Le conté mi conversación con Sabino y algunas cosas más que no había incluido, por prudencia, en el capítulo del libro. Al oírlo, Adolfo comentó:

-Por lo que me cuentas, las cosas están peor de lo que creía.

Antes de despedirnos me dijo en broma que le iba a decir al Rey que me llamara y que él mismo le propondría que me diera a mí también un título nobiliario.

-¡Ni se te ocurra! -le dije entre risas.

Ya en el umbral de la puerta de su despacho, a modo de despedida, me dijo:

-No descarto la posibilidad de que, muy pronto, me toque ir al despacho del Rey para decirle: «Majestad, no tiene usted más remedio que abdicar por el bien de España».

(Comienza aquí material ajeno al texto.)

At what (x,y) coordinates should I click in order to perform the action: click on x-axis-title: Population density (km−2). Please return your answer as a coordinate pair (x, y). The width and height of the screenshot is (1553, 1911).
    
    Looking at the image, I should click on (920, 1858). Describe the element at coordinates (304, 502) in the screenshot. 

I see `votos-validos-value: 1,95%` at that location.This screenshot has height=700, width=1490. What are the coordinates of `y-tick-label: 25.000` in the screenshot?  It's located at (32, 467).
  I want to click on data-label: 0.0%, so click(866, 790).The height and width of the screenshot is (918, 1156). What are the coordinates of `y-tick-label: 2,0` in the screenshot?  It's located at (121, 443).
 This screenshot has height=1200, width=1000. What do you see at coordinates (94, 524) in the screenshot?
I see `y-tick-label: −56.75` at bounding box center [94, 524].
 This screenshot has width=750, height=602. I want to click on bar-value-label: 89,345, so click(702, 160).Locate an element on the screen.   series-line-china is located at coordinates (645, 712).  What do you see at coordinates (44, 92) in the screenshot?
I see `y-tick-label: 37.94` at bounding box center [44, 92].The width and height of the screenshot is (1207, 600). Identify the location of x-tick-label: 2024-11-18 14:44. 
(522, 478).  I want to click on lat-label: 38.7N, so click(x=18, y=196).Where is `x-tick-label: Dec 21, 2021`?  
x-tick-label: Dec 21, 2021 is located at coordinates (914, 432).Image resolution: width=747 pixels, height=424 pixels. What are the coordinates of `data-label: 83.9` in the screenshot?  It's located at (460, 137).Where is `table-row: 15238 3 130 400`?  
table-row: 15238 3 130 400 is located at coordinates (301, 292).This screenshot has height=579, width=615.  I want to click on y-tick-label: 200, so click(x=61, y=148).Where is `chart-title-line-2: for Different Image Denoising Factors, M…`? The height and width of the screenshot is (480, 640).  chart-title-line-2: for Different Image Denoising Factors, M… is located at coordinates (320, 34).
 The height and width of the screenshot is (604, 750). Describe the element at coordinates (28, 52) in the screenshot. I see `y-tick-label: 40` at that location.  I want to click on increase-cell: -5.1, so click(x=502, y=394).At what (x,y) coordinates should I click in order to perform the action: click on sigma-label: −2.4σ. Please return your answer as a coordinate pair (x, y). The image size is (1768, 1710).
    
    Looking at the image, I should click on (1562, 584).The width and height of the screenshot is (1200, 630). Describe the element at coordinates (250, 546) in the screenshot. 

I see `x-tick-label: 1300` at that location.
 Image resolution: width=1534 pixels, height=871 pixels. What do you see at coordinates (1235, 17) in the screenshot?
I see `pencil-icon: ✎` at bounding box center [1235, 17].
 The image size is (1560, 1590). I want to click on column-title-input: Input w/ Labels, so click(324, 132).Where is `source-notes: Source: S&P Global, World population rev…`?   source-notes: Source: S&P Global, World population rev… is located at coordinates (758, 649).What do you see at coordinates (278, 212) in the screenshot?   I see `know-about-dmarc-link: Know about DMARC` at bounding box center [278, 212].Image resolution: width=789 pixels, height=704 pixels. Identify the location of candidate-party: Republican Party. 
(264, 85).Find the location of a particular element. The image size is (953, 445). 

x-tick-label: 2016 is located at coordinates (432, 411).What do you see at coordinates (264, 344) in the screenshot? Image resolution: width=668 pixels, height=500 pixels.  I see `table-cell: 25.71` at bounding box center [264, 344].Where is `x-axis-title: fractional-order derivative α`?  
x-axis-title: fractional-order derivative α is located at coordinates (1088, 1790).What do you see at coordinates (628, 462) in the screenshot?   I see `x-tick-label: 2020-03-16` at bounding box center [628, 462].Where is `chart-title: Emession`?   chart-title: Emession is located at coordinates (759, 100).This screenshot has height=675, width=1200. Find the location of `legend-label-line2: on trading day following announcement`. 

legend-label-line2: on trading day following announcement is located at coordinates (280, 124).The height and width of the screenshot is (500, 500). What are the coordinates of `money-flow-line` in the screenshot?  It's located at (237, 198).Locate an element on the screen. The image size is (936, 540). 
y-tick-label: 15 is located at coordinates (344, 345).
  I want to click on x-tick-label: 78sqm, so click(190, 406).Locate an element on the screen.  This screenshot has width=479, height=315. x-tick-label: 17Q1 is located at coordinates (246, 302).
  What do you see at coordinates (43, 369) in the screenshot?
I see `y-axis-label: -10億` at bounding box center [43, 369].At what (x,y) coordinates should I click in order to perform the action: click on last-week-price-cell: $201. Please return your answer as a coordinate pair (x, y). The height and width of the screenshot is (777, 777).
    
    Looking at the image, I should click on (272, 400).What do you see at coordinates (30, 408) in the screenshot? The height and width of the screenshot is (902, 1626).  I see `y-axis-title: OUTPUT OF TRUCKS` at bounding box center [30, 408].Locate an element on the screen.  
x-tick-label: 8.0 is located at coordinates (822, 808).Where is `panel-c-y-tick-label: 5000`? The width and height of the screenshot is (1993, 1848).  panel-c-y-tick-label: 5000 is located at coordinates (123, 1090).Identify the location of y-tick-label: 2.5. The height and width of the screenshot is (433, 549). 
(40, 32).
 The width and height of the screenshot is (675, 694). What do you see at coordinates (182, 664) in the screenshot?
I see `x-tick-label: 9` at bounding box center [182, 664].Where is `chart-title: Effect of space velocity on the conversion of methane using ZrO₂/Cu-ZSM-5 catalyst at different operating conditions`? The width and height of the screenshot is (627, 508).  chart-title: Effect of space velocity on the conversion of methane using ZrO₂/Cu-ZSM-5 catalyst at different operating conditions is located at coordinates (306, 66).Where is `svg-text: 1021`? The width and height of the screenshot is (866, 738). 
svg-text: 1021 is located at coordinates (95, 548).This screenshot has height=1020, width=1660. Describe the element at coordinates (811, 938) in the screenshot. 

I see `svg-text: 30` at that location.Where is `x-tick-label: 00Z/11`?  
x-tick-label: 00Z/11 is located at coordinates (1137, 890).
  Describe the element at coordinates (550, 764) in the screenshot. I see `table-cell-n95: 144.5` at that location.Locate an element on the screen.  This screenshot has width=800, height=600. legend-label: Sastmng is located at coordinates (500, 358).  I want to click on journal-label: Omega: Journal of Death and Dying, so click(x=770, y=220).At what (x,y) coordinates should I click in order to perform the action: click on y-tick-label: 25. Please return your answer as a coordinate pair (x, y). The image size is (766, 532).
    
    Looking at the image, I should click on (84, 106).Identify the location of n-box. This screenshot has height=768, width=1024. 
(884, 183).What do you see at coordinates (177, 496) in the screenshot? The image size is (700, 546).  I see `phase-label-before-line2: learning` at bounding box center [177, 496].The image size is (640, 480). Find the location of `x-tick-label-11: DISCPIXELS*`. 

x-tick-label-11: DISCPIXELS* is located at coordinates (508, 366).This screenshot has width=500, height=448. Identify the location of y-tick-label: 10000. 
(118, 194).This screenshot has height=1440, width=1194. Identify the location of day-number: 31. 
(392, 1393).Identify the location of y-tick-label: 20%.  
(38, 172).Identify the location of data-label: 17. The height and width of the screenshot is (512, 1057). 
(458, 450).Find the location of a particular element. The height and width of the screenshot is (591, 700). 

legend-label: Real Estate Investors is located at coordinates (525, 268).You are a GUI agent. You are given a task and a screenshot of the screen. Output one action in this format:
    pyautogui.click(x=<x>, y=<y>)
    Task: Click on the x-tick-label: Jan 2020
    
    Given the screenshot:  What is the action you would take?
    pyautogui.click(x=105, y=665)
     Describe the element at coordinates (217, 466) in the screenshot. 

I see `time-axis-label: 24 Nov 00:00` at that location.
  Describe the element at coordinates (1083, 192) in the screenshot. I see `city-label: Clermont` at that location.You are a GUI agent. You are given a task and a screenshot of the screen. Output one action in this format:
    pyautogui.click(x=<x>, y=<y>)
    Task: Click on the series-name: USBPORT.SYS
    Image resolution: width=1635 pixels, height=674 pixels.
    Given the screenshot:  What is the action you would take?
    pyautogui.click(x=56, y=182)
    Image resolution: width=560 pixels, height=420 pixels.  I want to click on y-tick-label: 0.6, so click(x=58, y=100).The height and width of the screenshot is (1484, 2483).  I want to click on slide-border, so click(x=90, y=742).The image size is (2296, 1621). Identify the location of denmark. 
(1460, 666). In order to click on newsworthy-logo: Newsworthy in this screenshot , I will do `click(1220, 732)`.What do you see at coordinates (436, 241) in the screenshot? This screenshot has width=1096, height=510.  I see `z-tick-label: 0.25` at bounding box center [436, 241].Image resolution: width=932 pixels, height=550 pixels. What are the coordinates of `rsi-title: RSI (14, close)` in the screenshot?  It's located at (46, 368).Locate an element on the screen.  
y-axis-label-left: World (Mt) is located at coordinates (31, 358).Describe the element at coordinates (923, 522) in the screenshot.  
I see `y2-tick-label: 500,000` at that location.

-Sería una venganza histórica preciosa -le repliqué.

El 7 de octubre de 1994, cuatro meses después de todo aquello, el Rey le concedió a José Manuel Lara el título de marqués del Pedroso. El libro sobre Conde, El ángel caído, se publicó en junio de 1994. Casi todo lo que callé lo contaron otros en libros posteriores (...).